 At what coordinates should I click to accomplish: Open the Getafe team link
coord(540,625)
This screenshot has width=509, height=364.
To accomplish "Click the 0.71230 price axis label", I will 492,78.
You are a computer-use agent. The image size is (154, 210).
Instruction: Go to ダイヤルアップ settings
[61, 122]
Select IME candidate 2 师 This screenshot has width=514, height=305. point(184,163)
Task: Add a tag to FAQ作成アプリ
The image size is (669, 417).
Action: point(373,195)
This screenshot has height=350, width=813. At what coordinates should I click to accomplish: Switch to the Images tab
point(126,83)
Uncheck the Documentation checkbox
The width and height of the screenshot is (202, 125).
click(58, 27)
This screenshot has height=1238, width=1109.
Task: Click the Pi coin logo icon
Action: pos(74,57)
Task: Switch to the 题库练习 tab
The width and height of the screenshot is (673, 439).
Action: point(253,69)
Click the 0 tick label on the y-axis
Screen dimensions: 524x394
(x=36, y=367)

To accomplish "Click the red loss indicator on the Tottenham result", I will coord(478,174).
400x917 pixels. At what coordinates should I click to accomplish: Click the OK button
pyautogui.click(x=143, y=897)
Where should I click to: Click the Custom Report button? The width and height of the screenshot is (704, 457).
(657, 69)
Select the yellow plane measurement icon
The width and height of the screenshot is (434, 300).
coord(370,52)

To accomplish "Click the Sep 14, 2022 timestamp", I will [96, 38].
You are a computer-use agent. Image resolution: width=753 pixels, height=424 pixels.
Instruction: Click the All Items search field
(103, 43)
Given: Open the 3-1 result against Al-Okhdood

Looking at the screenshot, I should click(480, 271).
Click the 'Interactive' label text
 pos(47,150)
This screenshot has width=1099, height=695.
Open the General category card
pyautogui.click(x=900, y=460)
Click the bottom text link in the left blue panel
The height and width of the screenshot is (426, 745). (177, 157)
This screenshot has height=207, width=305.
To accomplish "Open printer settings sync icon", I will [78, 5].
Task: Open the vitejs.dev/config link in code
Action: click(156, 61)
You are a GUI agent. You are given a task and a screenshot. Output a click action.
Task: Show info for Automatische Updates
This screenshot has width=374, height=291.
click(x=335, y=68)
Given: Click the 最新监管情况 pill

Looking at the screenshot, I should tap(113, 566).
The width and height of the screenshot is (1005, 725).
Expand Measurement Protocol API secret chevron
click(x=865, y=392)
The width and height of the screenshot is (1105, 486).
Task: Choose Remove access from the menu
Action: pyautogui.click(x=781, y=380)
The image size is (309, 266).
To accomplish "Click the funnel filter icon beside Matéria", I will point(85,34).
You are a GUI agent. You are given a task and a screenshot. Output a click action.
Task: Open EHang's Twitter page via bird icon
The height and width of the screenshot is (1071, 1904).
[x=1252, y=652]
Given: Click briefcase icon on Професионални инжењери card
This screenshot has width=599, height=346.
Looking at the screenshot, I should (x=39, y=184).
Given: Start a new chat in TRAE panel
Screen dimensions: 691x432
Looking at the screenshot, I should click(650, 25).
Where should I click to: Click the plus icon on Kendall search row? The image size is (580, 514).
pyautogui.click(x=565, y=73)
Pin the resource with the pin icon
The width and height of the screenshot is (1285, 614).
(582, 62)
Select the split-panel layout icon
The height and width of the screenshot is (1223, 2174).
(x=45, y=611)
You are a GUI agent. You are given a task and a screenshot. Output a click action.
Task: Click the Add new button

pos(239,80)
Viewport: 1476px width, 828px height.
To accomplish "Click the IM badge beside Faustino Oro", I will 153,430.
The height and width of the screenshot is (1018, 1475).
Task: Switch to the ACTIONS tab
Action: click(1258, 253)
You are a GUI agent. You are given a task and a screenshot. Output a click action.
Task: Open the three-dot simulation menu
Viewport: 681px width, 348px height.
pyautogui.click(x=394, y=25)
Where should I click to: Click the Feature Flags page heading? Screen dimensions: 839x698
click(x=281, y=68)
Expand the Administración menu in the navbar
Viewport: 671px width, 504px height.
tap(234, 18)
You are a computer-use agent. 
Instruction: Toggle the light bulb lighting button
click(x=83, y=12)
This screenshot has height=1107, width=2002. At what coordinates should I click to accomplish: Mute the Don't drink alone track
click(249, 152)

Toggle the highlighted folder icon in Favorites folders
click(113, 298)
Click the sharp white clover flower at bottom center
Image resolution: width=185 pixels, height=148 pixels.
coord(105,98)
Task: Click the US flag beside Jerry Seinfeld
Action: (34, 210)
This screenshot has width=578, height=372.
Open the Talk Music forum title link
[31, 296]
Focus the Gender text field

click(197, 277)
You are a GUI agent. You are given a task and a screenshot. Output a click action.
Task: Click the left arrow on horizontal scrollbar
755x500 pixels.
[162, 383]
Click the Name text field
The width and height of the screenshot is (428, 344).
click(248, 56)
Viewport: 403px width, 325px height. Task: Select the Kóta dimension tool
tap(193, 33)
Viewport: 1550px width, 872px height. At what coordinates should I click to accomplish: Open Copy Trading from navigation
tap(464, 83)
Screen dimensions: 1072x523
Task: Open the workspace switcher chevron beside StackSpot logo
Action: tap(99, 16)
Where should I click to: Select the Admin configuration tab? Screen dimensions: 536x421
------------------------------------
*Written request*. Put every line of the listing into a JSON list of strings, one string per line, leaving out blank lines.

*Correct response*.
[
  " At what coordinates should I click to accomplish: Open the Getafe team link",
  "coord(540,625)",
  "This screenshot has width=509, height=364.",
  "To accomplish \"Click the 0.71230 price axis label\", I will 492,78.",
  "You are a computer-use agent. The image size is (154, 210).",
  "Instruction: Go to ダイヤルアップ settings",
  "[61, 122]",
  "Select IME candidate 2 师 This screenshot has width=514, height=305. point(184,163)",
  "Task: Add a tag to FAQ作成アプリ",
  "The image size is (669, 417).",
  "Action: point(373,195)",
  "This screenshot has height=350, width=813. At what coordinates should I click to accomplish: Switch to the Images tab",
  "point(126,83)",
  "Uncheck the Documentation checkbox",
  "The width and height of the screenshot is (202, 125).",
  "click(58, 27)",
  "This screenshot has height=1238, width=1109.",
  "Task: Click the Pi coin logo icon",
  "Action: pos(74,57)",
  "Task: Switch to the 题库练习 tab",
  "The width and height of the screenshot is (673, 439).",
  "Action: point(253,69)",
  "Click the 0 tick label on the y-axis",
  "Screen dimensions: 524x394",
  "(x=36, y=367)",
  "To accomplish \"Click the red loss indicator on the Tottenham result\", I will coord(478,174).",
  "400x917 pixels. At what coordinates should I click to accomplish: Click the OK button",
  "pyautogui.click(x=143, y=897)",
  "Where should I click to: Click the Custom Report button? The width and height of the screenshot is (704, 457).",
  "(657, 69)",
  "Select the yellow plane measurement icon",
  "The width and height of the screenshot is (434, 300).",
  "coord(370,52)",
  "To accomplish \"Click the Sep 14, 2022 timestamp\", I will [96, 38].",
  "You are a computer-use agent. Image resolution: width=753 pixels, height=424 pixels.",
  "Instruction: Click the All Items search field",
  "(103, 43)",
  "Given: Open the 3-1 result against Al-Okhdood",
  "Looking at the screenshot, I should click(480, 271).",
  "Click the 'Interactive' label text",
  " pos(47,150)",
  "This screenshot has width=1099, height=695.",
  "Open the General category card",
  "pyautogui.click(x=900, y=460)",
  "Click the bottom text link in the left blue panel",
  "The height and width of the screenshot is (426, 745). (177, 157)",
  "This screenshot has height=207, width=305.",
  "To accomplish \"Open printer settings sync icon\", I will [78, 5].",
  "Task: Open the vitejs.dev/config link in code",
  "Action: click(156, 61)",
  "You are a GUI agent. You are given a task and a screenshot. Output a click action.",
  "Task: Show info for Automatische Updates",
  "This screenshot has width=374, height=291.",
  "click(x=335, y=68)",
  "Given: Click the 最新监管情况 pill",
  "Looking at the screenshot, I should tap(113, 566).",
  "The width and height of the screenshot is (1005, 725).",
  "Expand Measurement Protocol API secret chevron",
  "click(x=865, y=392)",
  "The width and height of the screenshot is (1105, 486).",
  "Task: Choose Remove access from the menu",
  "Action: pyautogui.click(x=781, y=380)",
  "The image size is (309, 266).",
  "To accomplish \"Click the funnel filter icon beside Matéria\", I will point(85,34).",
  "You are a GUI agent. You are given a task and a screenshot. Output a click action.",
  "Task: Open EHang's Twitter page via bird icon",
  "The height and width of the screenshot is (1071, 1904).",
  "[x=1252, y=652]",
  "Given: Click briefcase icon on Професионални инжењери card",
  "This screenshot has width=599, height=346.",
  "Looking at the screenshot, I should (x=39, y=184).",
  "Given: Start a new chat in TRAE panel",
  "Screen dimensions: 691x432",
  "Looking at the screenshot, I should click(650, 25).",
  "Where should I click to: Click the plus icon on Kendall search row? The image size is (580, 514).",
  "pyautogui.click(x=565, y=73)",
  "Pin the resource with the pin icon",
  "The width and height of the screenshot is (1285, 614).",
  "(582, 62)",
  "Select the split-panel layout icon",
  "The height and width of the screenshot is (1223, 2174).",
  "(x=45, y=611)",
  "You are a GUI agent. You are given a task and a screenshot. Output a click action.",
  "Task: Click the Add new button",
  "pos(239,80)",
  "Viewport: 1476px width, 828px height.",
  "To accomplish \"Click the IM badge beside Faustino Oro\", I will 153,430.",
  "The height and width of the screenshot is (1018, 1475).",
  "Task: Switch to the ACTIONS tab",
  "Action: click(1258, 253)",
  "You are a GUI agent. You are given a task and a screenshot. Output a click action.",
  "Task: Open the three-dot simulation menu",
  "Viewport: 681px width, 348px height.",
  "pyautogui.click(x=394, y=25)",
  "Where should I click to: Click the Feature Flags page heading? Screen dimensions: 839x698",
  "click(x=281, y=68)",
  "Expand the Administración menu in the navbar",
  "Viewport: 671px width, 504px height.",
  "tap(234, 18)",
  "You are a computer-use agent. ",
  "Instruction: Toggle the light bulb lighting button",
  "click(x=83, y=12)",
  "This screenshot has height=1107, width=2002. At what coordinates should I click to accomplish: Mute the Don't drink alone track",
  "click(249, 152)",
  "Toggle the highlighted folder icon in Favorites folders",
  "click(113, 298)",
  "Click the sharp white clover flower at bottom center",
  "Image resolution: width=185 pixels, height=148 pixels.",
  "coord(105,98)",
  "Task: Click the US flag beside Jerry Seinfeld",
  "Action: (34, 210)",
  "This screenshot has width=578, height=372.",
  "Open the Talk Music forum title link",
  "[31, 296]",
  "Focus the Gender text field",
  "click(197, 277)",
  "You are a GUI agent. You are given a task and a screenshot. Output a click action.",
  "Task: Click the left arrow on horizontal scrollbar",
  "755x500 pixels.",
  "[162, 383]",
  "Click the Name text field",
  "The width and height of the screenshot is (428, 344).",
  "click(248, 56)",
  "Viewport: 403px width, 325px height. Task: Select the Kóta dimension tool",
  "tap(193, 33)",
  "Viewport: 1550px width, 872px height. At what coordinates should I click to accomplish: Open Copy Trading from navigation",
  "tap(464, 83)",
  "Screen dimensions: 1072x523",
  "Task: Open the workspace switcher chevron beside StackSpot logo",
  "Action: tap(99, 16)",
  "Where should I click to: Select the Admin configuration tab? Screen dimensions: 536x421"
]